InputMy troops, I'm not going to lie to you, our situation today is very grim. Dragon Army has never lost a single battle. And Hermione Granger... has a very good memory. The truth is, most of you are probably going to die. And the survivors will envy the dead. But we have to win this. We have to win this so that someday, our children can enjoy the taste of chocolate again. Everything is at stake here. Literally everything. If we lose, the whole universe just blinks out like a light bulb. And now I realize that most of you don't know what a light bulb is. Well, take it from me, it's bad. But if we have to go down, let's go down fighting, like heroes, so that as the darkness closes in, we can think to ourselves, at least we had fun. Are you afraid to die? I know I am. I can feel those cold shivers of fear like someone is pumping ice cream into my shirt.
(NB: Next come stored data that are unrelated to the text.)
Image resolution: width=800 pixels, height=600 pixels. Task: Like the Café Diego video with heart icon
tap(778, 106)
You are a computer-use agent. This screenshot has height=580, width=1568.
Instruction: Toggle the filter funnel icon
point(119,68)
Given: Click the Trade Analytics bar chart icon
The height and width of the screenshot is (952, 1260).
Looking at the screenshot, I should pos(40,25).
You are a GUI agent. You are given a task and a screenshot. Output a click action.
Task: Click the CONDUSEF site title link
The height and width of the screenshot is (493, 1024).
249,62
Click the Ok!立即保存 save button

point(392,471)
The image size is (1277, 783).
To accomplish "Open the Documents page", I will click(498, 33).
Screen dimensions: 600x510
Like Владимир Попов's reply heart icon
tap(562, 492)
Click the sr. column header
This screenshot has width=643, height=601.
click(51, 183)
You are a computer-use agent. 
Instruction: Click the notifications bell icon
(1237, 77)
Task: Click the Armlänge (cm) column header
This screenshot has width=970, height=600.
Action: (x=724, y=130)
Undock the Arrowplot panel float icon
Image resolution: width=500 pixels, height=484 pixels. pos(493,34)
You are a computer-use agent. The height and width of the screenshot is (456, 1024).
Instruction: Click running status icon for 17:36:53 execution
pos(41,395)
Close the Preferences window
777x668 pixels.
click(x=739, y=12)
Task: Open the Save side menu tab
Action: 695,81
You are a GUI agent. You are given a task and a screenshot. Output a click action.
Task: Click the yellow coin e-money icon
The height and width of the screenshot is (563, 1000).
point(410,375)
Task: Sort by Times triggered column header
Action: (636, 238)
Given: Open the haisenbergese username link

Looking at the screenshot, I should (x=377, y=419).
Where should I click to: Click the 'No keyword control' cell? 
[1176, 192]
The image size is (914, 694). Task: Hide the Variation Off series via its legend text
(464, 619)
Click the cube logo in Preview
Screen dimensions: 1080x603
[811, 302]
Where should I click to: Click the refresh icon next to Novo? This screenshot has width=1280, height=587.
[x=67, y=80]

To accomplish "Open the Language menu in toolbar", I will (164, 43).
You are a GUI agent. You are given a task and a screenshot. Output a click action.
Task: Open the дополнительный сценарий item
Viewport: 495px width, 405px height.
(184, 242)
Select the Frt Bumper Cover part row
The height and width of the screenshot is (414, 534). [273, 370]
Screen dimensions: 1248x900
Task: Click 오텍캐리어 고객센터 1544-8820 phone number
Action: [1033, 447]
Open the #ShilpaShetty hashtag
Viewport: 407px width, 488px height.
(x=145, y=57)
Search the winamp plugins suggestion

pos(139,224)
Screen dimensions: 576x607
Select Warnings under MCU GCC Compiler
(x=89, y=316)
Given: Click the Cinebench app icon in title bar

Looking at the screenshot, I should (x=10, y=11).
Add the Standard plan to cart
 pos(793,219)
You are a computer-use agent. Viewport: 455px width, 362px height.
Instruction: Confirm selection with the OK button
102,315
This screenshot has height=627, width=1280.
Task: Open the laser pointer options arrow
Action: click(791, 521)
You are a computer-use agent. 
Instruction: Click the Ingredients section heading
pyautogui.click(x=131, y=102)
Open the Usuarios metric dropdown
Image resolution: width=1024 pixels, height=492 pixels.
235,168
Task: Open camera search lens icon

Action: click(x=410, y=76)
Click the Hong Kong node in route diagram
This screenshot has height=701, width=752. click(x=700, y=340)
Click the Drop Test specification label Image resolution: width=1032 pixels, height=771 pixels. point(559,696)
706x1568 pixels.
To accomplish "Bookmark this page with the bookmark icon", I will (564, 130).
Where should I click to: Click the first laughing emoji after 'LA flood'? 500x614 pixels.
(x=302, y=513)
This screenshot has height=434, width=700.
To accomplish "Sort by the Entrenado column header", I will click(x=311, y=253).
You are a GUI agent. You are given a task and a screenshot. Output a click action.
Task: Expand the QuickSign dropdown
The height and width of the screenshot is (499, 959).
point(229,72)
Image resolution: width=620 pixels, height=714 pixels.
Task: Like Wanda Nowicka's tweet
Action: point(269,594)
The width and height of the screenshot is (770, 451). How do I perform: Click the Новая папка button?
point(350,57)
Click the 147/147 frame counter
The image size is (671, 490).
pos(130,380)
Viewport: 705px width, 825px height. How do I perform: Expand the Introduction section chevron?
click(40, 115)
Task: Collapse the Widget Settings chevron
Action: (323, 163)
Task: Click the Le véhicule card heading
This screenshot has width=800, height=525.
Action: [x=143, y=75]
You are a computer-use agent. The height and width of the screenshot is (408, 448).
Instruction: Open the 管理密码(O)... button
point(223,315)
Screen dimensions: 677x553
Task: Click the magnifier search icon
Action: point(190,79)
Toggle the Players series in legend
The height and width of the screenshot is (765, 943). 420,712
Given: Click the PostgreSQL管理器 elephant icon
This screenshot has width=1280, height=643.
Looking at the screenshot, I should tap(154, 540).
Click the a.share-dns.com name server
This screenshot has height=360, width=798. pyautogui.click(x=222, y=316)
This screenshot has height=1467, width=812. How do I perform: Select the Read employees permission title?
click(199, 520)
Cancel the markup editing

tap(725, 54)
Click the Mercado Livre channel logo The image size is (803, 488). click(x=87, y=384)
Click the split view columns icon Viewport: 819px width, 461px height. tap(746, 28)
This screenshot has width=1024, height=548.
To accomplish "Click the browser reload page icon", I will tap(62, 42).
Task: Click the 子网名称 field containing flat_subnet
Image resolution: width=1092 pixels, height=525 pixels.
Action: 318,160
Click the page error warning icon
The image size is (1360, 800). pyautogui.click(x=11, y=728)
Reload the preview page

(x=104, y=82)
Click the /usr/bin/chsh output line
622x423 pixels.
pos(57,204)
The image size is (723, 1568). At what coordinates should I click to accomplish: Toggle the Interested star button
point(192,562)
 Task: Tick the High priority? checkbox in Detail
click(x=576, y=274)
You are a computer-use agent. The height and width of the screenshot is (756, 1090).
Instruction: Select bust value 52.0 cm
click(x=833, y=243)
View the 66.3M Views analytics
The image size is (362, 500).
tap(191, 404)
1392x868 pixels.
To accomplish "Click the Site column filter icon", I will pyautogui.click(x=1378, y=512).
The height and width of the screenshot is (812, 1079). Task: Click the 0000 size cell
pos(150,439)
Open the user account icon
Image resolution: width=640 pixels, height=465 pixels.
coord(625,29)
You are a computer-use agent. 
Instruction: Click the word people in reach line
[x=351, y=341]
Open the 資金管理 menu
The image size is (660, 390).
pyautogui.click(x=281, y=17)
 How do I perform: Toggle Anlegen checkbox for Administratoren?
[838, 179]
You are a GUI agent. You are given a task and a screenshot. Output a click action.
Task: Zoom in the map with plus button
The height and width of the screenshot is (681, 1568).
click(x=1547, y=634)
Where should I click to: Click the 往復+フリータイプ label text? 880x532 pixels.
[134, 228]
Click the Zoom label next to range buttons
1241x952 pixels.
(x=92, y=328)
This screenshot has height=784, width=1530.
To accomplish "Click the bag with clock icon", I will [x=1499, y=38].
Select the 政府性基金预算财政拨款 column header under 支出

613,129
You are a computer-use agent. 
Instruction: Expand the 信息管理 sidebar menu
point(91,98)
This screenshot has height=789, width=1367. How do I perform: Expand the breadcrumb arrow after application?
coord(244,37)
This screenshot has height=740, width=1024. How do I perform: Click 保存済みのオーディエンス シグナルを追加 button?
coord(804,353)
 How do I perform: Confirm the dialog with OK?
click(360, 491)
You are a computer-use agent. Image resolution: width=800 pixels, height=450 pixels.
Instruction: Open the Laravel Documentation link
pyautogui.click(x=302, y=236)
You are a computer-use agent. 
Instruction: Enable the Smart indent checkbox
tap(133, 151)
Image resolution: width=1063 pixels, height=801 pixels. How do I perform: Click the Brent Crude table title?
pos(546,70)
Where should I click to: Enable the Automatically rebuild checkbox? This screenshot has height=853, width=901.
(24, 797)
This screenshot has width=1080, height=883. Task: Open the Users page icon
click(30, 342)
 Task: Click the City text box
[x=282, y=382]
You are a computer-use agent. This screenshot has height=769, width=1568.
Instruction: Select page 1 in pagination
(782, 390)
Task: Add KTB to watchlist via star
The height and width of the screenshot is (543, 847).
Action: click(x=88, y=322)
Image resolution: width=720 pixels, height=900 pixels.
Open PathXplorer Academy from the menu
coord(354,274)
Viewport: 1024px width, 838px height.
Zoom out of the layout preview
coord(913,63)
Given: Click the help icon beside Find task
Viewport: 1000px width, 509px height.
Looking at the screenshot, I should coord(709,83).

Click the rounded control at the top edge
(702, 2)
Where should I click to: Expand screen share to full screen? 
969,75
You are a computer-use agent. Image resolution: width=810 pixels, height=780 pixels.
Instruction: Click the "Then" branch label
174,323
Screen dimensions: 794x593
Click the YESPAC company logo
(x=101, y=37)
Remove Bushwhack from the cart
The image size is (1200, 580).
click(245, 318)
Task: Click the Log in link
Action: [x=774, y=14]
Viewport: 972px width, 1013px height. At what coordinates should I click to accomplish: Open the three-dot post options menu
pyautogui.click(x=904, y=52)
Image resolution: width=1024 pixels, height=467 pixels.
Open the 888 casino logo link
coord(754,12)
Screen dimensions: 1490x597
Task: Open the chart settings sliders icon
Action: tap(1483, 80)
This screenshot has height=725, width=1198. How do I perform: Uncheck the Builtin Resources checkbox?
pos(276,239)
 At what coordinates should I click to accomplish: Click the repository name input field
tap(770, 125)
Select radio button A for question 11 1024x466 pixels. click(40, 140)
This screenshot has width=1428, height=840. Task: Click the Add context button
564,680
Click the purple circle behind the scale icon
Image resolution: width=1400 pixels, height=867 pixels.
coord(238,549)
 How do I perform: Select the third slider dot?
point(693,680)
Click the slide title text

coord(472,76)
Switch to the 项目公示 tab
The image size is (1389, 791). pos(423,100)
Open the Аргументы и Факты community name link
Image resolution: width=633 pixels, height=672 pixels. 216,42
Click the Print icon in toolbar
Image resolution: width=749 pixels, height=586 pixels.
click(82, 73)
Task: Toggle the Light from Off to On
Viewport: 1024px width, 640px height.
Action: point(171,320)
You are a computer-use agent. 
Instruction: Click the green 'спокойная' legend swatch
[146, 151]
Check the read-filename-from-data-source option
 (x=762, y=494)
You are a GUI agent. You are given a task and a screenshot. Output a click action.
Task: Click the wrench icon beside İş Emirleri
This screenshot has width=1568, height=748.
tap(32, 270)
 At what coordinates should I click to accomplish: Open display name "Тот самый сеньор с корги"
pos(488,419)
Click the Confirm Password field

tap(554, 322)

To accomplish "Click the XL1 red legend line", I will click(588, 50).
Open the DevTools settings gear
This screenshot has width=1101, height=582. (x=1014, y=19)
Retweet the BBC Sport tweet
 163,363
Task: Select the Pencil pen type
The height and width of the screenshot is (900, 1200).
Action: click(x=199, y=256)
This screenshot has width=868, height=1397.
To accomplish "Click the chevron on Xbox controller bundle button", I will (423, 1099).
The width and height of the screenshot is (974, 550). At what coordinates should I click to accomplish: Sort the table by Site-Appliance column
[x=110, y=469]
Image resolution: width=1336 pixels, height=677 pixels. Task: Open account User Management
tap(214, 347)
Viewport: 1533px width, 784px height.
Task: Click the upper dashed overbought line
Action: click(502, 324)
But I know... that history is watching us. It was watching us when we changed into our uniforms. It was probably taking pictures. And history, my troops, is written by the victors. If we win this, we can write our own history.

Etc., etc.; the data are easy to generate. Those are from here and here.

To be honest, I'm not sure it's exactly what you're asking, but it seems easy to implement (compute costs aside) and might serve as a (very weak and flawed) "fire alarm for AGI" + provide some insights. For example, we can then hook this Turing Tester up to an attribution tool and see what specific parts of the input text make it conclude it was/wasn't generated by a ML model. This could then provide some insights into the ML model in question (are there some specific patterns it repeats? abstract mistakes that are too subtle for us to notice, but are still statistically significant?).

Alternatively, in the slow-takeoff scenario where there's a brief moment before the ASI kills us all where we have to worry about people weaponizing AI for e. g. propaganda, something like this tool might be used to screen messages before reading them, if it works.